单独运行这个 kgp.py 程序,它将分析在 kant.xml 中的缺省的基于XML的语法,并以康德的风格打印出几段有哲学价值的段落来。

例 5.3. kgp.py 的输出样例

     As is shown in the writings of Hume, our a priori concepts, in
reference to ends, abstract from all content of knowledge; in the study
of space, the discipline of human reason, in accordance with the
principles of philosophy, is the clue to the discovery of the
Transcendental Deduction.  The transcendental aesthetic, in all
theoretical sciences, occupies part of the sphere of human reason
concerning the existence of our ideas in general; still, the
never-ending regress in the series of empirical conditions constitutes
the whole content for the transcendental unity of apperception.  What
we have alone been able to show is that, even as this relates to the
architectonic of human reason, the Ideal may not contradict itself, but
it is still possible that it may be in contradictions with the
employment of the pure employment of our hypothetical judgements, but
natural causes (and I assert that this is the case) prove the validity
of the discipline of pure reason.  As we have already seen, time (and
it is obvious that this is true) proves the validity of time, and the
architectonic of human reason, in the full sense of these terms,
abstracts from all content of knowledge.  I assert, in the case of the
discipline of practical reason, that the Antinomies are just as
necessary as natural causes, since knowledge of the phenomena is a
posteriori.
    The discipline of human reason, as I have elsewhere shown, is by
its very nature contradictory, but our ideas exclude the possibility of
the Antinomies.  We can deduce that, on the contrary, the pure
employment of philosophy, on the contrary, is by its very nature
contradictory, but our sense perceptions are a representation of, in
the case of space, metaphysics.  The thing in itself is a
representation of philosophy.  Applied logic is the clue to the
discovery of natural causes.  However, what we have alone been able to
show is that our ideas, in other words, should only be used as a canon
for the Ideal, because of our necessary ignorance of the conditions.

[...snip...]

当然这是胡言乱语。
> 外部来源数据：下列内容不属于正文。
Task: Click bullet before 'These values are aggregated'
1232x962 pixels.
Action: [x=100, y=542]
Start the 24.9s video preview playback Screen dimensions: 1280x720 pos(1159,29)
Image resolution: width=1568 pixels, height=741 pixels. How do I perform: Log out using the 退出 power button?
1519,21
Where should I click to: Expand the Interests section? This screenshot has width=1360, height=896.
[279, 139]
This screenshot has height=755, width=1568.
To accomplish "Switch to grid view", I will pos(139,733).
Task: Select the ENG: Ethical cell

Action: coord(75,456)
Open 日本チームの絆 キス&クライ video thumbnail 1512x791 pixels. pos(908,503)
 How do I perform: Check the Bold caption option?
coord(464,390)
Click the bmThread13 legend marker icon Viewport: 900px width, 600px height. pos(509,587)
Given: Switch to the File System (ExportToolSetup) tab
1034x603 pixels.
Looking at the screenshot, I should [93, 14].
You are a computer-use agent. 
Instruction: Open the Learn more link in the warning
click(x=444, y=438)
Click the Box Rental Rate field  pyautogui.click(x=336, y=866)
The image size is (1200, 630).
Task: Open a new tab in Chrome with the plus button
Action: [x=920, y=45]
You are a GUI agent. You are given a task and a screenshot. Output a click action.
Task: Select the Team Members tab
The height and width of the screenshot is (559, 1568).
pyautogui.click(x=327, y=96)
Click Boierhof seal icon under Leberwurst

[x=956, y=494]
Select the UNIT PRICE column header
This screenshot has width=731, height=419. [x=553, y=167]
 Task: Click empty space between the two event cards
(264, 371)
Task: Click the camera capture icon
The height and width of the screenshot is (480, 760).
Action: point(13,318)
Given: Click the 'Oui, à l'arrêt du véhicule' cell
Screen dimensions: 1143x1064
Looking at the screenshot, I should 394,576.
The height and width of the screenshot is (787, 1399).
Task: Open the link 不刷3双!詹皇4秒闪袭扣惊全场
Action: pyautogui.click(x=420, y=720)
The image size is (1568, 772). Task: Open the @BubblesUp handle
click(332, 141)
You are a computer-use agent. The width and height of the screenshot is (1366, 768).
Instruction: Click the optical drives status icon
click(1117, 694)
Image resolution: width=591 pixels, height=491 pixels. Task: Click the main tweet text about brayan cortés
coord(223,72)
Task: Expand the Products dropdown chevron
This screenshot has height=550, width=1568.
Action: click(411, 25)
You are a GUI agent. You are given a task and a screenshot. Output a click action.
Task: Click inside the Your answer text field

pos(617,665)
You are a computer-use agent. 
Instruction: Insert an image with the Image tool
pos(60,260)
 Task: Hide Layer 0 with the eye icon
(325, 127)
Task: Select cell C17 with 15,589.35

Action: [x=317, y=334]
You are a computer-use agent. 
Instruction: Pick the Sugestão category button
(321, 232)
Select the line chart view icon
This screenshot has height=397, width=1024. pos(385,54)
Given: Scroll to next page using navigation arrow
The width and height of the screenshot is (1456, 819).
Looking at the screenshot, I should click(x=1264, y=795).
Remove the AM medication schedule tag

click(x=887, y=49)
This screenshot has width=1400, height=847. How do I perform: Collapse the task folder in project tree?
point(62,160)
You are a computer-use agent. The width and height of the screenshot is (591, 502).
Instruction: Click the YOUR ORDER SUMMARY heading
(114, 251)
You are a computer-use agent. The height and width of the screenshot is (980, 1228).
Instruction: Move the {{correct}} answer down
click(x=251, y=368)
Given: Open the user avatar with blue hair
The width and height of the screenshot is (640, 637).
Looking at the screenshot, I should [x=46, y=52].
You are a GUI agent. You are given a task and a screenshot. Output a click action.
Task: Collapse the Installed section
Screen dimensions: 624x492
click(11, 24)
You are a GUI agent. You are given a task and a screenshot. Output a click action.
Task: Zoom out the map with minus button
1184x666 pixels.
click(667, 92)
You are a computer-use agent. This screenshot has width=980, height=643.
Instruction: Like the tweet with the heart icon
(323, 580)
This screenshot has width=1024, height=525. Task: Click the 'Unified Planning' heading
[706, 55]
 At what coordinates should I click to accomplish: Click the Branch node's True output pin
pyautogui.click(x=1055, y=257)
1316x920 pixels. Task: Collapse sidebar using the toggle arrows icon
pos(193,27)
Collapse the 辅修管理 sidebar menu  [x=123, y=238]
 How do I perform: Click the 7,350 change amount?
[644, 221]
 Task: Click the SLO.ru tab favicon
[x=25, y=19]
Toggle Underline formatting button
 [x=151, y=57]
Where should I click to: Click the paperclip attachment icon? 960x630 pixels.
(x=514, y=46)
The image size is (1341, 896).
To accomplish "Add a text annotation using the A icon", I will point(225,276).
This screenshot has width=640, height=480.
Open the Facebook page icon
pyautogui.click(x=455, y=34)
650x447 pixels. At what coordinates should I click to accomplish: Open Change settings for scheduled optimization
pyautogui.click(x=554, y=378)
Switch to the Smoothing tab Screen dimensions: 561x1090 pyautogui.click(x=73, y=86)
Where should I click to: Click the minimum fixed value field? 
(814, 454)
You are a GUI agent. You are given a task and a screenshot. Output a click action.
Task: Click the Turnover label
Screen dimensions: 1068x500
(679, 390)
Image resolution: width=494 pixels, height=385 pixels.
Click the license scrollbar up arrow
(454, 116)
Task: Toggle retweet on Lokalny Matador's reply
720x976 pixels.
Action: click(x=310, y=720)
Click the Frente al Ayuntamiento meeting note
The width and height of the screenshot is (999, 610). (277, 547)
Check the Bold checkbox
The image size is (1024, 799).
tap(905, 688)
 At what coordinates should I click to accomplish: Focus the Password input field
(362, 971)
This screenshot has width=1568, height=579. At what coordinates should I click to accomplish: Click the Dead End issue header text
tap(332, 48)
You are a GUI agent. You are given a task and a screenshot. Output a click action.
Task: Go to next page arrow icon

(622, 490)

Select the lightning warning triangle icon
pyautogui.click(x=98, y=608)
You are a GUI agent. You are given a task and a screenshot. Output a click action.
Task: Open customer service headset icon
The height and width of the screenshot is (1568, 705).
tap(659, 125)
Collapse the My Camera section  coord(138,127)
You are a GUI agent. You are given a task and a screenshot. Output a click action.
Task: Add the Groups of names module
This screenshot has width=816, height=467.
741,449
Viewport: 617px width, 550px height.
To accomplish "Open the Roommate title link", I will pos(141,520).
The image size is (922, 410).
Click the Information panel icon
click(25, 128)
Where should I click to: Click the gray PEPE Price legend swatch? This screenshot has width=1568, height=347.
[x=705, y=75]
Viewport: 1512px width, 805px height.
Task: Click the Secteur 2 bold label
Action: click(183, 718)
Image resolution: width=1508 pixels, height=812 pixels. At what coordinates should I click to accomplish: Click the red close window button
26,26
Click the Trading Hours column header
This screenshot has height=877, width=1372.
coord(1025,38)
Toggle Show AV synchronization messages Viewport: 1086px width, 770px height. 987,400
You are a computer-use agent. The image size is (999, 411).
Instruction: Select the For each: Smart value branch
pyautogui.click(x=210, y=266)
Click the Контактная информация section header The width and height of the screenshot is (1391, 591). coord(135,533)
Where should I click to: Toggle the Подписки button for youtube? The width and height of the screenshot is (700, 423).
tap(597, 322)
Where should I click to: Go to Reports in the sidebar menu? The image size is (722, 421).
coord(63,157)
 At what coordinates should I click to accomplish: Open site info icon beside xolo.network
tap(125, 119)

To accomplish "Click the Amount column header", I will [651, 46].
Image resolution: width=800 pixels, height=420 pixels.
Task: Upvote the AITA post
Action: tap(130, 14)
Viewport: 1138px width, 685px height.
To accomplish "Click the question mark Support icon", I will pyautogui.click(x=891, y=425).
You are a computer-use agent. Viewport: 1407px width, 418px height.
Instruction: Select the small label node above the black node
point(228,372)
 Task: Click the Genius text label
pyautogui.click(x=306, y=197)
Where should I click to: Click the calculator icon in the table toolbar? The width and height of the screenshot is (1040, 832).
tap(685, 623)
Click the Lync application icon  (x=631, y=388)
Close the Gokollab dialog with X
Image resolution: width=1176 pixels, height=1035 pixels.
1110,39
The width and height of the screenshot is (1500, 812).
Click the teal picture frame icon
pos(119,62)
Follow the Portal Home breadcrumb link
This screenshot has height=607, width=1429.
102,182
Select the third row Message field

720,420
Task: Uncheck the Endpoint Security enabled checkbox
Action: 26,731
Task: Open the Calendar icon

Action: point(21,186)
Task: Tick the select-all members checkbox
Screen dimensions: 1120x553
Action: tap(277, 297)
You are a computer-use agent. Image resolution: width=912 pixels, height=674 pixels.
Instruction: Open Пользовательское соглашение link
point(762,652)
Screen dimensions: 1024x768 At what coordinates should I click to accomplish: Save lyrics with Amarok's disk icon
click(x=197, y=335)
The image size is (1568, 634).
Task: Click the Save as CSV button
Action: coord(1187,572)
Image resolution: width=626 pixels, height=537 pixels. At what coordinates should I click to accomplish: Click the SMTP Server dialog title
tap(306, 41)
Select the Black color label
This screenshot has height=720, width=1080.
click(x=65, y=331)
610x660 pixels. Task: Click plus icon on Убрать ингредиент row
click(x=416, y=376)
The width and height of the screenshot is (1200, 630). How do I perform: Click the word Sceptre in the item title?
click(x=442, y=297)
噢,不完全是胡言乱语。它在句法和语法上都是正确的(尽管非常罗嗦--康德可不是你们所说的踩得到点上的那种人)。其中一些实际是正确的(或者至少康德可能会认同的事情),其中一些则明显是错误的,大部分只是语无伦次。但所有内容都是符合康德的风格。

让我重复一遍,如果你现在或曾经主修哲学专业,这会非常,非常有趣。

关于这个程序的有趣之处在于没有一点内容是属于康德的。所有的内容都来自于上下文无关语法文件,kant.xml。(我们将在下一节解析一个简单得多的语法。)kgp.py 程序所做的是将语法从头到尾读出来,随机决定哪个单词插放在哪个地方。Think of it as a Mad-Libs™ on autopilot.